Four referendums will be held concurrently with the Jan. 12 legislative elections and the March 22 presidential election.
The referendum on the disposition of stolen party assets and the anti-corruption referendum are scheduled to be held in January.
In March, the referendums on both the Democratic Progressive Party's (DPP) and the Chinese Nationalist Party's (KMT) UN proposals are scheduled to be held.
The pan-blue camp strongly opposed the passage of the Referendum Act (公投法), unwilling to endow the public with such rights. Due to public pressure, it reluctantly passed an amended, so-called "birdcage," Referendum Act in 2003.
Today, four years later, the pan-blue camp has proposed two referendums. Although the imperfect law strictly limits the public's rights to initiate referendums, such polls have been accepted and are becoming a standard component of Taiwan's democracy. This is a major progress in the development of the nation's democratic politics.
Still, the threshold for proposing, holding, or passing a referendum is too high, which makes it difficult for the public to use a referendum to pass a piece of legislation or amend the Constitution. More than 80,000 signatures are required to propose a referendum, 870,000 are required to hold it and over half the electorate must vote, with half of those voting supporting the referendum for it to be passed.
For example, the DPP's UN referendum will only be passed if 8 million voters participate in the referendum, with half of them supporting the referendum.
The high threshold stipulated in the Referendum Act is a violation of democratic principles as well as the Constitution, which states in Article 2: "The sovereignty of the Republic of China shall reside in the whole body of citizens."

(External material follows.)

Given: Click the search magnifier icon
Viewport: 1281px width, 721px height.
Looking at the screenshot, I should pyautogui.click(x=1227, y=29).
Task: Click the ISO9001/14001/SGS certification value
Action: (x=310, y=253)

Thus, the power of the government, legislature and parties is entrusted to these institutions by the people of Taiwan. Ridiculously, the parties and legislature are trying to restrict the public's rights. The legislature is a representative mechanism, and legislators are performing their duties on behalf of voters. The public should be able to regulate the government, the legislature and political parties through the Constitution. So why do we have the opposite situation?
For example, if the legislature is lazy or paralyzed by political struggles, people should be able to bypass it and pass legislation directly through a referendum. The reason is quite simple: legislators are entrusted by the people to do their job. If they are incapable of doing a good job, the public should certainly be able to take the legislative power back.
If we ask lawmakers to amend the Constitution or even create a new one, and they refuse to do so or do it unsatisfactorily, we should be able to do it ourselves through a referendum. If the legislature's poor performance remains unchanged, we should be able to abolish it through direct popular power. All legislation, amendments and government budgets could be decided by referendums. With today's technology, installing a computerized voting system in each household is cheaper than having lawmakers who abuse their power.
The pan-blue camp should not treat this as a joke. The concept of a constitutional democracy is deeply rooted in the heart of the Taiwanese.
If KMT presidential candidate Ma Ying-jeou (馬英九) wants to win office, he should not talk about democracy while quietly working against the Referendum Act and depriving the public of our most basic right to political participation. In a word, Ma will lose the election if the "bird cage" is not removed.
Allen Houng is a professor in the Graduate Institute of Philosophy of Mind and Cognition at National Yang-Ming University.